↓
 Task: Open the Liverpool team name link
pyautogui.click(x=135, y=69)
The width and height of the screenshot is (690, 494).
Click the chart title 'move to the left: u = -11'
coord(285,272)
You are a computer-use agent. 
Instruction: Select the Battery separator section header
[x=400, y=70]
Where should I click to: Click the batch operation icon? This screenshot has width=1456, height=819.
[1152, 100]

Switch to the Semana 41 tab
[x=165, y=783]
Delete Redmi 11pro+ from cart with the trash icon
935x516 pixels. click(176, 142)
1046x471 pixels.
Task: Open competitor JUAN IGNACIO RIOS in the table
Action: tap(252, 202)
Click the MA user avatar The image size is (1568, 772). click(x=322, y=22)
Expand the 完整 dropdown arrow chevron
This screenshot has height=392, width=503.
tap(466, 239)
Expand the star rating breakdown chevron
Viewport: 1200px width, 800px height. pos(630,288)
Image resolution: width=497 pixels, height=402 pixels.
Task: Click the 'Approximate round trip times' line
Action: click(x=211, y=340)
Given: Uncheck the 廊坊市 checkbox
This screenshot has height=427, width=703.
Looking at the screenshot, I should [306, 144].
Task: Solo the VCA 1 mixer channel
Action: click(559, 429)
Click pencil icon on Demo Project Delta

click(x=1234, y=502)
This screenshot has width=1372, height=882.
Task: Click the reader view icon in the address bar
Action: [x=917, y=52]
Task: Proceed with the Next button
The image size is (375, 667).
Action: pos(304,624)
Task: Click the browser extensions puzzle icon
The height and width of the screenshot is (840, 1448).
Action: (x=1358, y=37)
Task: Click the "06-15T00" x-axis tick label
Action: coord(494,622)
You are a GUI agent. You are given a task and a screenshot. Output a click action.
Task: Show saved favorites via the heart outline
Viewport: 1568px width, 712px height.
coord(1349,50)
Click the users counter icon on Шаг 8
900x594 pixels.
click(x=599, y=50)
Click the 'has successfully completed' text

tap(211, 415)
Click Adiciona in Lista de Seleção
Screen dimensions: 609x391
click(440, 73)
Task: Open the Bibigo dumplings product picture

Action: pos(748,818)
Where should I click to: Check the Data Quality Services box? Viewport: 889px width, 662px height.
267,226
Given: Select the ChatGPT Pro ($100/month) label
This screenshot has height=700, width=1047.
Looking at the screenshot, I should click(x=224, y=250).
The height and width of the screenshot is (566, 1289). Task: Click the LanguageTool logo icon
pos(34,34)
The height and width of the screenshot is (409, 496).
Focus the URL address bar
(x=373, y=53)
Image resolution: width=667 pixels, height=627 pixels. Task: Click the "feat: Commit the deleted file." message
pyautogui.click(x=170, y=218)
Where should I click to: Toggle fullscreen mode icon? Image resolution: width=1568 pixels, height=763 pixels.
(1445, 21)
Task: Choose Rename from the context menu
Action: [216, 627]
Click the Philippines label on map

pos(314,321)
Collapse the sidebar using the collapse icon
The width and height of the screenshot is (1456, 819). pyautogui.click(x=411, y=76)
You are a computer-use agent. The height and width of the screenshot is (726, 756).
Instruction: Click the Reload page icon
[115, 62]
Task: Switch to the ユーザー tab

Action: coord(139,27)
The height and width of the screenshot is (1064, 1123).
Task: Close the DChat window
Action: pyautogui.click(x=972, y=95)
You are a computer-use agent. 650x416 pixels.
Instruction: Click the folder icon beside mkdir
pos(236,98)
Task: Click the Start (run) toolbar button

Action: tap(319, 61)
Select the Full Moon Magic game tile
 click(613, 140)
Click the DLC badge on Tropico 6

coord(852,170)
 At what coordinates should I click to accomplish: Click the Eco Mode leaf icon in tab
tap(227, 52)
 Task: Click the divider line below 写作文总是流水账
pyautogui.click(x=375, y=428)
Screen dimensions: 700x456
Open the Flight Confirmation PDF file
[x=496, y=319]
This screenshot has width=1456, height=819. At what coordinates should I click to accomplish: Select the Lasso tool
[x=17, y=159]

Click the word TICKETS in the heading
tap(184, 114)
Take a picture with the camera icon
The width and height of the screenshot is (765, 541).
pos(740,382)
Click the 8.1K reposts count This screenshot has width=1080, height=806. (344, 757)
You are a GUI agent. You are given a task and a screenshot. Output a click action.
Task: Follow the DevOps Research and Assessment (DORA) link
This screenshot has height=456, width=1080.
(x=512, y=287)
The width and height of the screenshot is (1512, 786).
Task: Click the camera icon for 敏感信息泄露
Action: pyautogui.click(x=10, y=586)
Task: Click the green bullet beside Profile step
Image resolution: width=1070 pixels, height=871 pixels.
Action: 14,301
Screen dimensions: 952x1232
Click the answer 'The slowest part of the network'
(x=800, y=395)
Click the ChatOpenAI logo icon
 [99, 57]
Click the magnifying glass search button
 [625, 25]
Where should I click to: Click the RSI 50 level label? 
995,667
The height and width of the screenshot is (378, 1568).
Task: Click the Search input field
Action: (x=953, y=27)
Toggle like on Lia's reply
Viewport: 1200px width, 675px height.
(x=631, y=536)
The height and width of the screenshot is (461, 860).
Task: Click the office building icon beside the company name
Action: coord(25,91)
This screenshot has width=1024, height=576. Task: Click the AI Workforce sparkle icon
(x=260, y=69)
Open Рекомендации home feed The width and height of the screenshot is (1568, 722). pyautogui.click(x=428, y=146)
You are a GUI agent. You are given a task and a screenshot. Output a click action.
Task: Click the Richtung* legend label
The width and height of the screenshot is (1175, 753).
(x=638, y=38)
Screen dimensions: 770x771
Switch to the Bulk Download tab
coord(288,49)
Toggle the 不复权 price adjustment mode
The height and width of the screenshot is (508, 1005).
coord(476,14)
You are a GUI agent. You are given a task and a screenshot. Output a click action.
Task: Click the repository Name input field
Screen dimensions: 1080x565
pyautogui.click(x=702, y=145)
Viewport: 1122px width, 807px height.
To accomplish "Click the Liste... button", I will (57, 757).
↑
Which lines of the data above contain the string "beside"? Locate each one and copy it out in full.

Response:
Instruction: Click the folder icon beside mkdir
Task: Click the green bullet beside Profile step
Task: Click the office building icon beside the company name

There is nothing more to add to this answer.